_WHAT IS REQUIRED:_
Write each record again exactly as it stands.

_RECORDS SUPPLIED:_

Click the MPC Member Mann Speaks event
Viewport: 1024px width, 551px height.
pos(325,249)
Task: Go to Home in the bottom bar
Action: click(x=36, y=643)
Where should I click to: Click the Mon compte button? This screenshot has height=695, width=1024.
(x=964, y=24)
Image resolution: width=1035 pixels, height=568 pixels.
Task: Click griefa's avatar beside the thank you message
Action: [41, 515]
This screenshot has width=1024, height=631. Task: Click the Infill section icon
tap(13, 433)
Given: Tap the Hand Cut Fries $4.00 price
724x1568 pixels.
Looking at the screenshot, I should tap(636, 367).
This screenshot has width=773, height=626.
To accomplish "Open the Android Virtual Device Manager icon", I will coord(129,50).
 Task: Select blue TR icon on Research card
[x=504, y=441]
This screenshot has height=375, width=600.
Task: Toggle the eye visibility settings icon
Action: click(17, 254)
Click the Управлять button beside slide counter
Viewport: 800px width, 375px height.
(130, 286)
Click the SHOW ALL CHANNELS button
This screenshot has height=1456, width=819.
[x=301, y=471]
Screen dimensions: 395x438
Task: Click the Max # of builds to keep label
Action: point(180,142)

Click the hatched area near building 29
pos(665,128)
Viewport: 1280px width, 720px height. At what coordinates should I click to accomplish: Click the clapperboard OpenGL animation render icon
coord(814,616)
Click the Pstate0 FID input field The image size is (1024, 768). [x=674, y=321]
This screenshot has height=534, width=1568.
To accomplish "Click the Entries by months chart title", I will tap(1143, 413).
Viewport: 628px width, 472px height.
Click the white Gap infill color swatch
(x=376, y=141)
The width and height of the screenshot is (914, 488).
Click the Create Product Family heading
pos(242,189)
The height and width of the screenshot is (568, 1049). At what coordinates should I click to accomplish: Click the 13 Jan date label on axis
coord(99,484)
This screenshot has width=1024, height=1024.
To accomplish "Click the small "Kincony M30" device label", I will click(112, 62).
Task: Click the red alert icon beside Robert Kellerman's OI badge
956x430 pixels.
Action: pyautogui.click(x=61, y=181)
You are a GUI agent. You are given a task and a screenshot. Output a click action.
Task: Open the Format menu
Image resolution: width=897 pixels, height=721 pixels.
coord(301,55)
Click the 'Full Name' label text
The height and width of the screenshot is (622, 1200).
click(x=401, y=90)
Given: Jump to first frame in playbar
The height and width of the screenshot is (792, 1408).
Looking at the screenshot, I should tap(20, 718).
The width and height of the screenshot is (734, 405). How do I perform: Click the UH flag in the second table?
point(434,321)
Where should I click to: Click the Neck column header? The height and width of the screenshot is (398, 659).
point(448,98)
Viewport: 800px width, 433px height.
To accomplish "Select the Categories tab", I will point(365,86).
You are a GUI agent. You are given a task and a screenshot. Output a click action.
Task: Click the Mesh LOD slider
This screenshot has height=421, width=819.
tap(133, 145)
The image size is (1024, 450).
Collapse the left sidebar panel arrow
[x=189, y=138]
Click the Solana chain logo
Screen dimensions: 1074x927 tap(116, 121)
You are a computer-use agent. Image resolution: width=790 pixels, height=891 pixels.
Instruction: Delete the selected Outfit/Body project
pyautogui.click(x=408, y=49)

_SOLUTION:_
Click the MPC Member Mann Speaks event
Viewport: 1024px width, 551px height.
pos(325,249)
Task: Go to Home in the bottom bar
Action: click(x=36, y=643)
Where should I click to: Click the Mon compte button? This screenshot has height=695, width=1024.
(x=964, y=24)
Image resolution: width=1035 pixels, height=568 pixels.
Task: Click griefa's avatar beside the thank you message
Action: [41, 515]
This screenshot has width=1024, height=631. Task: Click the Infill section icon
tap(13, 433)
Given: Tap the Hand Cut Fries $4.00 price
724x1568 pixels.
Looking at the screenshot, I should tap(636, 367).
This screenshot has width=773, height=626.
To accomplish "Open the Android Virtual Device Manager icon", I will coord(129,50).
 Task: Select blue TR icon on Research card
[x=504, y=441]
This screenshot has height=375, width=600.
Task: Toggle the eye visibility settings icon
Action: click(17, 254)
Click the Управлять button beside slide counter
Viewport: 800px width, 375px height.
(130, 286)
Click the SHOW ALL CHANNELS button
This screenshot has height=1456, width=819.
[x=301, y=471]
Screen dimensions: 395x438
Task: Click the Max # of builds to keep label
Action: point(180,142)

Click the hatched area near building 29
pos(665,128)
Viewport: 1280px width, 720px height. At what coordinates should I click to accomplish: Click the clapperboard OpenGL animation render icon
coord(814,616)
Click the Pstate0 FID input field The image size is (1024, 768). [x=674, y=321]
This screenshot has height=534, width=1568.
To accomplish "Click the Entries by months chart title", I will tap(1143, 413).
Viewport: 628px width, 472px height.
Click the white Gap infill color swatch
(x=376, y=141)
The width and height of the screenshot is (914, 488).
Click the Create Product Family heading
pos(242,189)
The height and width of the screenshot is (568, 1049). At what coordinates should I click to accomplish: Click the 13 Jan date label on axis
coord(99,484)
This screenshot has width=1024, height=1024.
To accomplish "Click the small "Kincony M30" device label", I will click(112, 62).
Task: Click the red alert icon beside Robert Kellerman's OI badge
956x430 pixels.
Action: pyautogui.click(x=61, y=181)
You are a GUI agent. You are given a task and a screenshot. Output a click action.
Task: Open the Format menu
Image resolution: width=897 pixels, height=721 pixels.
coord(301,55)
Click the 'Full Name' label text
The height and width of the screenshot is (622, 1200).
click(x=401, y=90)
Given: Jump to first frame in playbar
The height and width of the screenshot is (792, 1408).
Looking at the screenshot, I should tap(20, 718).
The width and height of the screenshot is (734, 405). How do I perform: Click the UH flag in the second table?
point(434,321)
Where should I click to: Click the Neck column header? The height and width of the screenshot is (398, 659).
point(448,98)
Viewport: 800px width, 433px height.
To accomplish "Select the Categories tab", I will point(365,86).
You are a GUI agent. You are given a task and a screenshot. Output a click action.
Task: Click the Mesh LOD slider
This screenshot has height=421, width=819.
tap(133, 145)
The image size is (1024, 450).
Collapse the left sidebar panel arrow
[x=189, y=138]
Click the Solana chain logo
Screen dimensions: 1074x927 tap(116, 121)
You are a computer-use agent. Image resolution: width=790 pixels, height=891 pixels.
Instruction: Delete the selected Outfit/Body project
pyautogui.click(x=408, y=49)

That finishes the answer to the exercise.